### [Aim of the task]
Quote the lines of the records exactly, starting at the line that contains "The image size is (1137, 720)." and ending at the line that contains "click(x=140, y=398)".

### [Word and item position data]
· · · · ·
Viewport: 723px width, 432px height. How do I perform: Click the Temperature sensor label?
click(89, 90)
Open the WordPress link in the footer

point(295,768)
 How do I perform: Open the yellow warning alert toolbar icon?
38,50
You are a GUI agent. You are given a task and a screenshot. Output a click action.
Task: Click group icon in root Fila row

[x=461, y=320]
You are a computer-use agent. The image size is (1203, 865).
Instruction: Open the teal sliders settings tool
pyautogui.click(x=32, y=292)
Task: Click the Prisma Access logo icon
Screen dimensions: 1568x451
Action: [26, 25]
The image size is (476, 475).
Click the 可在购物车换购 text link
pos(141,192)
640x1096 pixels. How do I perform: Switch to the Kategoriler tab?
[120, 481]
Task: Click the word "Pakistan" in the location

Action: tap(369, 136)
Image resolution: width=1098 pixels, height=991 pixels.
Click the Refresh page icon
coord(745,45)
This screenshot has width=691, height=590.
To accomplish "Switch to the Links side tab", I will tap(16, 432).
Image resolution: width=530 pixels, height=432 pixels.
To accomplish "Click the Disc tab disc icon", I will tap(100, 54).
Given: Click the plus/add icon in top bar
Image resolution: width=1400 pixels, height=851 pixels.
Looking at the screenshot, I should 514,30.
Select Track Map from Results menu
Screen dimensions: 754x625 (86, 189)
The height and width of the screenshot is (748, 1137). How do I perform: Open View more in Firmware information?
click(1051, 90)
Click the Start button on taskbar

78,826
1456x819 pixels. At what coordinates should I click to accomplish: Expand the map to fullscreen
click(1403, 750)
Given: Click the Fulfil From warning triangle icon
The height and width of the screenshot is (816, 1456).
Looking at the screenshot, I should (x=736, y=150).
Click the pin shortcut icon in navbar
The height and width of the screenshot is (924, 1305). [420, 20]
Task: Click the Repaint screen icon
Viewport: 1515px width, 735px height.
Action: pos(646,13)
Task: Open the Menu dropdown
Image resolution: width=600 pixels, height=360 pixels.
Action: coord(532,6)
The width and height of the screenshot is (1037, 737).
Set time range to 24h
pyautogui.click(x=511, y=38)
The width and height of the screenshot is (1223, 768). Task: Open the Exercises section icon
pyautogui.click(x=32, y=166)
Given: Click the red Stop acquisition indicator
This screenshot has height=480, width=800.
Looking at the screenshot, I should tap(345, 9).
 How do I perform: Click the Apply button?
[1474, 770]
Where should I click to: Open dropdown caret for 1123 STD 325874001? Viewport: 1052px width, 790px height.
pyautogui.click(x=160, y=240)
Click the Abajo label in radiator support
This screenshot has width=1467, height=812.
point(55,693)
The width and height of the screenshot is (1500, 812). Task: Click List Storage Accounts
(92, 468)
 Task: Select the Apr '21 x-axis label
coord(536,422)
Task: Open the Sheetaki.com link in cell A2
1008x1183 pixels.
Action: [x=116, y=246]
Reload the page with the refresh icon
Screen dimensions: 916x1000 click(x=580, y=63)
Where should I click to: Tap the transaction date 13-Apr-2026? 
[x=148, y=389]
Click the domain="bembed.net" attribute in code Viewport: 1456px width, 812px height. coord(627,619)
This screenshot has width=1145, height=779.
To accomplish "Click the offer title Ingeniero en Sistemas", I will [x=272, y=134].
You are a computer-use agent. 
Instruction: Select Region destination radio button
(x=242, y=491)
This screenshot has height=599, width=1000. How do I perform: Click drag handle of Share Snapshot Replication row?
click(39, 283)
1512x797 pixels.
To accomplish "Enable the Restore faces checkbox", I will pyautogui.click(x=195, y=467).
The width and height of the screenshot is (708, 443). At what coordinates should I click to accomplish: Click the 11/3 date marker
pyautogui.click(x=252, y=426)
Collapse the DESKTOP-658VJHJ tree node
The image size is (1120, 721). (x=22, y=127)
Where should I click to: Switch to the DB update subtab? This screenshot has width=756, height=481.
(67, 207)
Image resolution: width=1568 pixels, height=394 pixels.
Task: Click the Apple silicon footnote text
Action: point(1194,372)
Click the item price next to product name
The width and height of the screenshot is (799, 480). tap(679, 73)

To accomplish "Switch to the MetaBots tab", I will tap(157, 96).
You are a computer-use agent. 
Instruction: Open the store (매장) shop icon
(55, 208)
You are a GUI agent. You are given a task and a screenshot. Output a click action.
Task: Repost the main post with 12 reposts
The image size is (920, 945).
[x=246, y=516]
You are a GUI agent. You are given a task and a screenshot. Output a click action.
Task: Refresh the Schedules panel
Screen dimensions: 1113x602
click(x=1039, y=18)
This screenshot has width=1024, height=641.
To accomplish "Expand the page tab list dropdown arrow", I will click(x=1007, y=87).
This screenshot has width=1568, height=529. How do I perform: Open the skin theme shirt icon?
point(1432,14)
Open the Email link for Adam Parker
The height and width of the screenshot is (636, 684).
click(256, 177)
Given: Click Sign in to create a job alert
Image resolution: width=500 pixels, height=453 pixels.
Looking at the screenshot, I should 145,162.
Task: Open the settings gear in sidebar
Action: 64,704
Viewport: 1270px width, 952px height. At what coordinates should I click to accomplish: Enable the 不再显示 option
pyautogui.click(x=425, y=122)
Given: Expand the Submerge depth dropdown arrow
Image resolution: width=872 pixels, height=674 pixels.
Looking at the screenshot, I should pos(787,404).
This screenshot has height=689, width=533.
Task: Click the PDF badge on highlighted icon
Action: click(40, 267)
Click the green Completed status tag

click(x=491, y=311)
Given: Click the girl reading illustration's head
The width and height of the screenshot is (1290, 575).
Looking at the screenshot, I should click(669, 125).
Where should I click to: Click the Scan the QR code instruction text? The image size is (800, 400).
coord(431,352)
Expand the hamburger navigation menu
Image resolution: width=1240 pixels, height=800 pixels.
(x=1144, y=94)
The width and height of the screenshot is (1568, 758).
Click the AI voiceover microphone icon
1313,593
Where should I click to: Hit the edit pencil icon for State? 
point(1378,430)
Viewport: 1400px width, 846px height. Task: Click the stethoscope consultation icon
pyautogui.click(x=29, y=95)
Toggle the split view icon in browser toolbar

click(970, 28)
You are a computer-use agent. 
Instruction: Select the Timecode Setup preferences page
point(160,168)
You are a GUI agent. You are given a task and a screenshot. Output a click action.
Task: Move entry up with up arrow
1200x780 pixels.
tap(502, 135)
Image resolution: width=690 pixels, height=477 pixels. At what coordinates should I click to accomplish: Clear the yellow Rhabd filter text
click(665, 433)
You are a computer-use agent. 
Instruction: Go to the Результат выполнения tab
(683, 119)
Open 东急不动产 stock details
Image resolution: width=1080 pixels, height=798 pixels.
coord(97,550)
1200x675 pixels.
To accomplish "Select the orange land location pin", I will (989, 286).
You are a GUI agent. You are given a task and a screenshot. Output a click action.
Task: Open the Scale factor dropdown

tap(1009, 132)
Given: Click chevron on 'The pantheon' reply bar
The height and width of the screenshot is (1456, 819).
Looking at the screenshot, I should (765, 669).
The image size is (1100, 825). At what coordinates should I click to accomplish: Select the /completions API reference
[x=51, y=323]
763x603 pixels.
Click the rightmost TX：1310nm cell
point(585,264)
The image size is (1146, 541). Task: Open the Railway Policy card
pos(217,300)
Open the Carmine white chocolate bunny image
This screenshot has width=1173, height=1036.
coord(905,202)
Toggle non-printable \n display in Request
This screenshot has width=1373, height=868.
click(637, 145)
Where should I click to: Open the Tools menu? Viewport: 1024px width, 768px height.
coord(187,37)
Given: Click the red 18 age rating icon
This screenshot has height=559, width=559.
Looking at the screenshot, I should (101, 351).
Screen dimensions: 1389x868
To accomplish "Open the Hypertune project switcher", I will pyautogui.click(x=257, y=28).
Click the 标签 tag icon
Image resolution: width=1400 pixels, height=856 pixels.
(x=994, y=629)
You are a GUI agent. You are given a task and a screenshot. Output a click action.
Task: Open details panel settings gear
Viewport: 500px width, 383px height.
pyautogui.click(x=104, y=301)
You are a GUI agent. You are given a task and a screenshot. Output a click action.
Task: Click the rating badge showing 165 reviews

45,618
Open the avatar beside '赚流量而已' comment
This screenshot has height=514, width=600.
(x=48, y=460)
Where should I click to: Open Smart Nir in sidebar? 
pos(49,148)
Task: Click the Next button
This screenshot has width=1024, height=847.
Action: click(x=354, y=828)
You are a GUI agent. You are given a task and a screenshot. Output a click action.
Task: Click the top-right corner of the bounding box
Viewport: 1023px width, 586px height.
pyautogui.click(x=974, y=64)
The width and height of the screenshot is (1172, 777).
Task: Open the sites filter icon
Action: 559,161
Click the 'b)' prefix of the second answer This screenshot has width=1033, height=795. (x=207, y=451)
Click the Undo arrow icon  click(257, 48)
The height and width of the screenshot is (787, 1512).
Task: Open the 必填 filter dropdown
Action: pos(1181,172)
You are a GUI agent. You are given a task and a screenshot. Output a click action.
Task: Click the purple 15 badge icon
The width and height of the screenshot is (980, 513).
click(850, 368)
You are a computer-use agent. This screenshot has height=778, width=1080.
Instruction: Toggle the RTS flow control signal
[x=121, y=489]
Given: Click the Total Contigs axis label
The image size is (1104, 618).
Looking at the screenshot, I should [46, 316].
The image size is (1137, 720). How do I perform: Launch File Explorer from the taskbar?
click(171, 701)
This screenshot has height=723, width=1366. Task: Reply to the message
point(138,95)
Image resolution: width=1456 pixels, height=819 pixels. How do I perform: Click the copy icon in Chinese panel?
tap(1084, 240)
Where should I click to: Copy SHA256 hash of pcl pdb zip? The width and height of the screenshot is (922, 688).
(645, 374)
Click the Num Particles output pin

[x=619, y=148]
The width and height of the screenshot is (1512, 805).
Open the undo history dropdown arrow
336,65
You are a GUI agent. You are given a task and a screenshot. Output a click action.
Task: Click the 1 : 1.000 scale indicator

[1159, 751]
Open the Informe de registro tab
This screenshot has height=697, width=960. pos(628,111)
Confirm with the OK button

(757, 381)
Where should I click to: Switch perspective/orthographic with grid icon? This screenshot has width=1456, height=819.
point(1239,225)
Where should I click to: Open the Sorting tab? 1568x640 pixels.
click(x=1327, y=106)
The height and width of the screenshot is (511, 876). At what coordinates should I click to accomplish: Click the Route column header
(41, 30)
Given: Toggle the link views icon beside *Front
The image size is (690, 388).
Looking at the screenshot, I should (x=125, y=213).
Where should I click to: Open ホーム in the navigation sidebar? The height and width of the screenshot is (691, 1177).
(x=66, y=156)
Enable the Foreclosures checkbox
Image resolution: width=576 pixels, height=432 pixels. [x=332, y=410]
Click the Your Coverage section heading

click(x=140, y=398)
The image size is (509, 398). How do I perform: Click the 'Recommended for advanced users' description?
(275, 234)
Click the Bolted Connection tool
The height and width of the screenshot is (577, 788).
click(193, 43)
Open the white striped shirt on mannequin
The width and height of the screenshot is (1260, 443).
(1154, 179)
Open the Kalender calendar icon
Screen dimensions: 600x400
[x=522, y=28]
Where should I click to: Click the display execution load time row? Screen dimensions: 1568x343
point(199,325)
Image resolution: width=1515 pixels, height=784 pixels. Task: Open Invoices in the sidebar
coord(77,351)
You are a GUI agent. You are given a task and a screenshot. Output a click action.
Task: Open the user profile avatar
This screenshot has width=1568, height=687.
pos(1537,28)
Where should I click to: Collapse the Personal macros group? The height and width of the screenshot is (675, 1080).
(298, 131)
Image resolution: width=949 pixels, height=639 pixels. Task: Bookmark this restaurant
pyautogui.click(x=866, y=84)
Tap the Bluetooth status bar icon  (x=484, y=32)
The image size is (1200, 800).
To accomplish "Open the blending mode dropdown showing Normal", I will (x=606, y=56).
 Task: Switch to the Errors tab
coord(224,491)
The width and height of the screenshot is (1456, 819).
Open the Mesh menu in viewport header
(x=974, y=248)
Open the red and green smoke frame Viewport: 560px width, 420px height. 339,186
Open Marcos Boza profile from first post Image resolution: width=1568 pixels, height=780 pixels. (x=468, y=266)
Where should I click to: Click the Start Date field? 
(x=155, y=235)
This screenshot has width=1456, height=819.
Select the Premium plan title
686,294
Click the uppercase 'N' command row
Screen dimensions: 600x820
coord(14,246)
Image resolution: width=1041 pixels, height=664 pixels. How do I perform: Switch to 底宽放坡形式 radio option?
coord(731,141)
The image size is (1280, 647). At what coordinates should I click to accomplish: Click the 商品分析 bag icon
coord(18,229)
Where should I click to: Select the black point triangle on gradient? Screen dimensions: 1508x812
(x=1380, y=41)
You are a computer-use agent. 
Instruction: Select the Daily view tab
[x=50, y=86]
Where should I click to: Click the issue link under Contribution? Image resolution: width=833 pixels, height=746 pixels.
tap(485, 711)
· · · · ·
### [Result]
The image size is (1137, 720). How do I perform: Launch File Explorer from the taskbar?
click(171, 701)
This screenshot has height=723, width=1366. Task: Reply to the message
point(138,95)
Image resolution: width=1456 pixels, height=819 pixels. How do I perform: Click the copy icon in Chinese panel?
tap(1084, 240)
Where should I click to: Copy SHA256 hash of pcl pdb zip? The width and height of the screenshot is (922, 688).
(645, 374)
Click the Num Particles output pin

[x=619, y=148]
The width and height of the screenshot is (1512, 805).
Open the undo history dropdown arrow
336,65
You are a GUI agent. You are given a task and a screenshot. Output a click action.
Task: Click the 1 : 1.000 scale indicator

[1159, 751]
Open the Informe de registro tab
This screenshot has height=697, width=960. pos(628,111)
Confirm with the OK button

(757, 381)
Where should I click to: Switch perspective/orthographic with grid icon? This screenshot has width=1456, height=819.
point(1239,225)
Where should I click to: Open the Sorting tab? 1568x640 pixels.
click(x=1327, y=106)
The height and width of the screenshot is (511, 876). At what coordinates should I click to accomplish: Click the Route column header
(41, 30)
Given: Toggle the link views icon beside *Front
The image size is (690, 388).
Looking at the screenshot, I should (x=125, y=213).
Where should I click to: Open ホーム in the navigation sidebar? The height and width of the screenshot is (691, 1177).
(x=66, y=156)
Enable the Foreclosures checkbox
Image resolution: width=576 pixels, height=432 pixels. [x=332, y=410]
Click the Your Coverage section heading

click(x=140, y=398)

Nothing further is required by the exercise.